Description of the task: Reproduce each line of the entries that carries "step".

Data excerpts:
·····

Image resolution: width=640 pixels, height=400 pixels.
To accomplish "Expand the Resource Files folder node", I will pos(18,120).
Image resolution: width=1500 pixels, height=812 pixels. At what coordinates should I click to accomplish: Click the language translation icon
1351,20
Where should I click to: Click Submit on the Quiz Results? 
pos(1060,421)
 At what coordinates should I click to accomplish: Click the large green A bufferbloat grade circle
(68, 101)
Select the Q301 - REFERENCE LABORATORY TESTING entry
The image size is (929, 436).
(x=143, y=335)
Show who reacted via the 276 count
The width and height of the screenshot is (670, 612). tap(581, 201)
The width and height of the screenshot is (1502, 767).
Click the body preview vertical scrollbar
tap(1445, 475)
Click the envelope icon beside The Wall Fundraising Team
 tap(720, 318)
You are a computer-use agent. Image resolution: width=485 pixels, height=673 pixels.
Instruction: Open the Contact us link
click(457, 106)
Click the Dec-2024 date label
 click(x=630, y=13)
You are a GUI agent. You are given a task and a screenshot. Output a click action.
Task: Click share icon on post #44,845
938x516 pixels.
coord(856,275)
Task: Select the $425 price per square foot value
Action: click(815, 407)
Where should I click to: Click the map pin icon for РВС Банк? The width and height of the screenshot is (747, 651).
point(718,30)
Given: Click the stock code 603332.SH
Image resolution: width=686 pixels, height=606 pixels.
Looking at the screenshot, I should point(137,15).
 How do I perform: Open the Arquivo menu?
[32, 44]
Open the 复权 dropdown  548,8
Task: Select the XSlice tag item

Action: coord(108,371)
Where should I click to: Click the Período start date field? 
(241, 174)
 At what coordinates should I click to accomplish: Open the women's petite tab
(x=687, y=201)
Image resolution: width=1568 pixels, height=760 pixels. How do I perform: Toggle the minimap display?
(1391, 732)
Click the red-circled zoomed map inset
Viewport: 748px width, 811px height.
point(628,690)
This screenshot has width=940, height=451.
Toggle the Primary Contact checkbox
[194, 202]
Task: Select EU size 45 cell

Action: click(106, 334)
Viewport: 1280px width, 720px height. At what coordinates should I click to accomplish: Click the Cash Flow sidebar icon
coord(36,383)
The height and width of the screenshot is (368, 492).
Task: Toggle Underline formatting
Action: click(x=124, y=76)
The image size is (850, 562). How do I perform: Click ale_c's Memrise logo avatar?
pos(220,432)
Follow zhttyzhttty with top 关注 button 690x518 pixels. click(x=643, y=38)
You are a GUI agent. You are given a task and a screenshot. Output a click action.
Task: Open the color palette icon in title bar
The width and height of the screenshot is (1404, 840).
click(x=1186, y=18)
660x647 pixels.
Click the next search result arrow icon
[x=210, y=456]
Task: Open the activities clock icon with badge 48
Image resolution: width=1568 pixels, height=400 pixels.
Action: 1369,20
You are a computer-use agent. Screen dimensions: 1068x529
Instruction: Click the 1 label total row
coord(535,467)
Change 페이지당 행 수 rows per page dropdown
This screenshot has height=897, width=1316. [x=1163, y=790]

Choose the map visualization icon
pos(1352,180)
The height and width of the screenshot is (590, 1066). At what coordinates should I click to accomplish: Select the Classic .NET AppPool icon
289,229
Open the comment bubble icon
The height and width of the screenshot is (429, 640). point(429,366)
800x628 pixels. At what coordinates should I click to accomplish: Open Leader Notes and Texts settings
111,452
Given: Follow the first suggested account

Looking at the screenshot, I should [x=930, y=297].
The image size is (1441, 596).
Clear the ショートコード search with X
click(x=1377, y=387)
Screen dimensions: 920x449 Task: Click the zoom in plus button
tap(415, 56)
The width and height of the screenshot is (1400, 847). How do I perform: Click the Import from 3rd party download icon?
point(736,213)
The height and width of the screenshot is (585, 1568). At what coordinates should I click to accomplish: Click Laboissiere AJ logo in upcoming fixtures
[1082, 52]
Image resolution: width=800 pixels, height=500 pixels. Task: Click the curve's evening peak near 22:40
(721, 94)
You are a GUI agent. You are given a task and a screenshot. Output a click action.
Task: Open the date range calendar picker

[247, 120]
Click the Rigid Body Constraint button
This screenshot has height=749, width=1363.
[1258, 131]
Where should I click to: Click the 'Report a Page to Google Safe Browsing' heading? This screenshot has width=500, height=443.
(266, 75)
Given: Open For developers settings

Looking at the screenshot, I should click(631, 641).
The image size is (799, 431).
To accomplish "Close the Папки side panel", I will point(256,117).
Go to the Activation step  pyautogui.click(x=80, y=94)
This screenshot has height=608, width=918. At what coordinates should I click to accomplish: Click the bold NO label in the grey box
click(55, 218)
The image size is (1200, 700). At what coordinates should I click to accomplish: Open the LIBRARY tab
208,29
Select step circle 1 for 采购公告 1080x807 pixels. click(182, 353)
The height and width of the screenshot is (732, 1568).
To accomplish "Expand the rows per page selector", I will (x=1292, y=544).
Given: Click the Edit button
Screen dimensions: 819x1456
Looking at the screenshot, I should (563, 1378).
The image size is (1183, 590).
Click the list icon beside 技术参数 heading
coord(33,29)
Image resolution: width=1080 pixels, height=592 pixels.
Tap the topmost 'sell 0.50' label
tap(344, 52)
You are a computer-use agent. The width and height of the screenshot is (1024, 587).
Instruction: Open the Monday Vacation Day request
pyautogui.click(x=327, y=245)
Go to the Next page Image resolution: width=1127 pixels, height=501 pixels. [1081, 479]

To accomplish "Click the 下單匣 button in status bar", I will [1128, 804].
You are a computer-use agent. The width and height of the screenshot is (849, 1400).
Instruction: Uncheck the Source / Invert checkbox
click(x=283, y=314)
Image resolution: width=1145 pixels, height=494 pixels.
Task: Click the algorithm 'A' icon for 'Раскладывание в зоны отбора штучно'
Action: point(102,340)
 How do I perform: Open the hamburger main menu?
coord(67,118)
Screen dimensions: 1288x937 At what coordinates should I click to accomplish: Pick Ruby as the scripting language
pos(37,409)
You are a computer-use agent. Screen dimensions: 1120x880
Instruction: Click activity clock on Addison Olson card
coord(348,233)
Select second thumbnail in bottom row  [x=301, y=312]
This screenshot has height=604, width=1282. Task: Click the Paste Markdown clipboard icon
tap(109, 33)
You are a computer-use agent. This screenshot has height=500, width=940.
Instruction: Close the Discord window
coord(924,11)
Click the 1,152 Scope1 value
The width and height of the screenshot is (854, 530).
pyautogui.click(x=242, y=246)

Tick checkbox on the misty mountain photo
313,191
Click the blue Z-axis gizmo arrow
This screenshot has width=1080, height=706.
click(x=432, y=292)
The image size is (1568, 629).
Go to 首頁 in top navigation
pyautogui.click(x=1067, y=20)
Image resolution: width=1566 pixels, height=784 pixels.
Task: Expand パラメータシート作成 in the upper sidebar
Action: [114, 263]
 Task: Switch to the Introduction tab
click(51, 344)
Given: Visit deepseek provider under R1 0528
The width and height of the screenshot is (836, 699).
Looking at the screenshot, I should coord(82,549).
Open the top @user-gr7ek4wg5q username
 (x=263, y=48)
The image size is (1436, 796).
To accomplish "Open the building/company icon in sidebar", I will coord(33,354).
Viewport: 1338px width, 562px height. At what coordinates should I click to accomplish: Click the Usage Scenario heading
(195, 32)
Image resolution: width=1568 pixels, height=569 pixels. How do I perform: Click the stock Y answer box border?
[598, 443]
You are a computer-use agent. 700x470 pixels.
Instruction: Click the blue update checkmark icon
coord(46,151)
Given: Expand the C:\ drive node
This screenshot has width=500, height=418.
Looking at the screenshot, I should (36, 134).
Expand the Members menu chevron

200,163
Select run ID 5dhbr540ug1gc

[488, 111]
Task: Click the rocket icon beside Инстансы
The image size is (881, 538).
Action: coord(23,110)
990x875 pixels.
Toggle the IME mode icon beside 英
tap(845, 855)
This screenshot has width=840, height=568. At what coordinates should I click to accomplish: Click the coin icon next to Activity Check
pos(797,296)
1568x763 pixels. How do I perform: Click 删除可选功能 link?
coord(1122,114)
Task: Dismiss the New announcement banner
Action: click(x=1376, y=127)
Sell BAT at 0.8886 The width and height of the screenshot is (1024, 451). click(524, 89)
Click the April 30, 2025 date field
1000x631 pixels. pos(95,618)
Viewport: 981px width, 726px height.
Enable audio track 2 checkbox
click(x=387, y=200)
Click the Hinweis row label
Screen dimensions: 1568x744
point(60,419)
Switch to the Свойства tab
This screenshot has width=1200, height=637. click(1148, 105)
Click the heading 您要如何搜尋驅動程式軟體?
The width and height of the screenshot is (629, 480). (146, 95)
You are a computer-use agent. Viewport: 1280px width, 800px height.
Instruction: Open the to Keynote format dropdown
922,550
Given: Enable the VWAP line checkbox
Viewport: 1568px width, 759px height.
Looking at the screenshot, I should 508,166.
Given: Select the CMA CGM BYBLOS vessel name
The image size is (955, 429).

·····

Task output:
Go to the Activation step  pyautogui.click(x=80, y=94)
Select step circle 1 for 采购公告 1080x807 pixels. click(182, 353)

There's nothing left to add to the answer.